8. Whips experimenting with junk defenses

Jim Stagnitta does not shy away from bold defensive strategies. He has shut off Marcus Holman with a short-stick in the past – and he tried it again out of the gates on Sunday. Short-sticking Holman frees up a pole; the Whipsnakes defended Ben McIntosh with the extra pole. Since McIntosh typically pairs with Schreiber for two-man games, this means the Whipsnakes could switch pick-and-rolls while keeping a pole on Schreiber. This is the one (1) pro of short-sticking Holman.

Holman is enough of a dodge-to-shoot threat to run by most short-sticks. The Archers did a great job of allowing Holman to attack mismatches without losing their identity. They are still at their best when Holman is popping into passing lanes for stepdown shots. And if the Whips refuse to slide from Holman, then you see late rotations like in that Ambler-to-Schreiber-to-Manny-to-Cuccinello sequence.

9. Welcome back, Eddy Glazener

The Redwoods defense missed Eddy Glazener’s vocal presence last week. They were lost against off-ball exchanges. They had no two slides ready. It was ugly and uncharacteristic. With Glazener back, the Woods were once again dominant defensively.

Glazener, like Baptiste, is a must-mic. Hearing him bark out instructions elevates the broadcast to new heights. He talks his teammates through every step of this pick-and-roll – from the switch, to Epple trying to get back on his matchup, to telling Epple to look away.

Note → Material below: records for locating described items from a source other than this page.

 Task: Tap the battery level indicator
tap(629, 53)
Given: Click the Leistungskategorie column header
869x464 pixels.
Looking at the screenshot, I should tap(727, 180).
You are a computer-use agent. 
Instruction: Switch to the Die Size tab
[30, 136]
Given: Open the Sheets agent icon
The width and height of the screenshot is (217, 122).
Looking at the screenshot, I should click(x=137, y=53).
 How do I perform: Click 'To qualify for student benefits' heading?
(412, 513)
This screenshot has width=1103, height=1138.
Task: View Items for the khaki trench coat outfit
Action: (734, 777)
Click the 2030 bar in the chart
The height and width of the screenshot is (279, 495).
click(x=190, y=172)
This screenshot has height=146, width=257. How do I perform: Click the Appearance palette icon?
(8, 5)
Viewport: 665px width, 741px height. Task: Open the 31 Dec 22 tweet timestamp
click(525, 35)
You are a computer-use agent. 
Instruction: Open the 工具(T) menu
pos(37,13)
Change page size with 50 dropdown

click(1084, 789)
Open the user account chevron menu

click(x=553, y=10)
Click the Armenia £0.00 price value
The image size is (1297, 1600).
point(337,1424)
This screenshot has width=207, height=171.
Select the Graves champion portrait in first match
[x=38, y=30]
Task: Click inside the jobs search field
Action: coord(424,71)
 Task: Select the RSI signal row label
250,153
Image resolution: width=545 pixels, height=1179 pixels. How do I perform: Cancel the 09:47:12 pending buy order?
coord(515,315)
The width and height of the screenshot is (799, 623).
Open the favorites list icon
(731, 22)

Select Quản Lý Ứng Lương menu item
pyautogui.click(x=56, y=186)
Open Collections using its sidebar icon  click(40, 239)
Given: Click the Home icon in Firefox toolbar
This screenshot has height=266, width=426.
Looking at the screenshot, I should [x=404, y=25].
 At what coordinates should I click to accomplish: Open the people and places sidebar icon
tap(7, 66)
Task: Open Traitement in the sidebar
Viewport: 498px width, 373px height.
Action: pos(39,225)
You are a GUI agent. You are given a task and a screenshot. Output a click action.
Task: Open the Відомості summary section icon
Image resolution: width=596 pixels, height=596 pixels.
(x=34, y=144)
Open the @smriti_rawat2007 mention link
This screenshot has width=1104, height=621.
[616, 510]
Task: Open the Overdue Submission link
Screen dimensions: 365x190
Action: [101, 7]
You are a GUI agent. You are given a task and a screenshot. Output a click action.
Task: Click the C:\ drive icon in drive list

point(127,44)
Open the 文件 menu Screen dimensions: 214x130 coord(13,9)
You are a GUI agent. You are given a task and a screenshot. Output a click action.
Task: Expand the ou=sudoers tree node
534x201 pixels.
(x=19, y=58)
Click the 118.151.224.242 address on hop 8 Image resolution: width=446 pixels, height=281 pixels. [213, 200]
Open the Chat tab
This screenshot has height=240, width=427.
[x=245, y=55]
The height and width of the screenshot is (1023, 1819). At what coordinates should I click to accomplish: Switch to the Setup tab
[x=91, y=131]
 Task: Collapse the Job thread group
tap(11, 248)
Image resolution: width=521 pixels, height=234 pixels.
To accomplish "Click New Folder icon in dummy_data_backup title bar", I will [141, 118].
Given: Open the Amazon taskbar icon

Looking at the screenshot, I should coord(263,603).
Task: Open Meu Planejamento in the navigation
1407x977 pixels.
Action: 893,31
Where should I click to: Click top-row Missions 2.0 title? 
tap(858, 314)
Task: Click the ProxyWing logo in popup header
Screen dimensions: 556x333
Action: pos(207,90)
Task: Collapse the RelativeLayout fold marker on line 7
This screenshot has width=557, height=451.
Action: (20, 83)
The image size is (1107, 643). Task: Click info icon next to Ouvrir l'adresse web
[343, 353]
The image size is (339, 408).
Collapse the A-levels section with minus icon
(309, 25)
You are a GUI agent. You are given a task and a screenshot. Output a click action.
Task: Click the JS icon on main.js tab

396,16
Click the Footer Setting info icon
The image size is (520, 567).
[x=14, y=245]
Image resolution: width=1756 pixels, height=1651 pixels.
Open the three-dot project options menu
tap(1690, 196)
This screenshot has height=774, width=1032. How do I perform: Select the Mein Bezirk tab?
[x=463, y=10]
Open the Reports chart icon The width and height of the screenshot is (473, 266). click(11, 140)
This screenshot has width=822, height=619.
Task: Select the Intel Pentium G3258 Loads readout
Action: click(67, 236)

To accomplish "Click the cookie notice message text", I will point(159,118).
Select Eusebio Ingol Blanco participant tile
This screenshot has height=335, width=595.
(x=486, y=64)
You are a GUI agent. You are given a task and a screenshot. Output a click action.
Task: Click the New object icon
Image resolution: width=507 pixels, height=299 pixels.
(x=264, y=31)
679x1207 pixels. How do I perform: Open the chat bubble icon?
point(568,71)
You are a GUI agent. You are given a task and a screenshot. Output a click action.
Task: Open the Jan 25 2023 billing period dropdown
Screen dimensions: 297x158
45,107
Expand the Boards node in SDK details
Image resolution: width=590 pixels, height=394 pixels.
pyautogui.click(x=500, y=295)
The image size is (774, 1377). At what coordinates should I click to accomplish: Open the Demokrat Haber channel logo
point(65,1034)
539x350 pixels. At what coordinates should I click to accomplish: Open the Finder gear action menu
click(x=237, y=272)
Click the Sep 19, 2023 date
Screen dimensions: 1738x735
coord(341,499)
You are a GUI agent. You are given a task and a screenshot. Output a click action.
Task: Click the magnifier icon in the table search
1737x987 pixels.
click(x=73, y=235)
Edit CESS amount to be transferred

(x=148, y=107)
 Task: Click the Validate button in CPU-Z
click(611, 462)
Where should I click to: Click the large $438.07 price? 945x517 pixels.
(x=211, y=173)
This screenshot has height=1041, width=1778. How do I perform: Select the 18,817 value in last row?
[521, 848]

Then, he finishes the play with a nugget and a chirp.

“EPPLE YOU’RE IN BETWEEN! MY GO! I CAN GO! EPPLE YOU’RE OFF! GET OFF EPPLE! TURN HIM! TURN HIM! GIMME THAT!”

10. Crease Collapse of the Week

As Garrett Epple turns on the jets to fight through this razor pick, his momentum carries him too far upfield, giving Justin Guterding the inside roll. Glazener slides to the inside roll – so Guterding looks to feed where Glazener came from. But as Glazener steers Guterding outside the hash marks, Epple peels toward the paint and picks off this feed to a cutting Jordan Wolf. And just for good measure, Matt Landis is breathing down Wolf’s neck as well.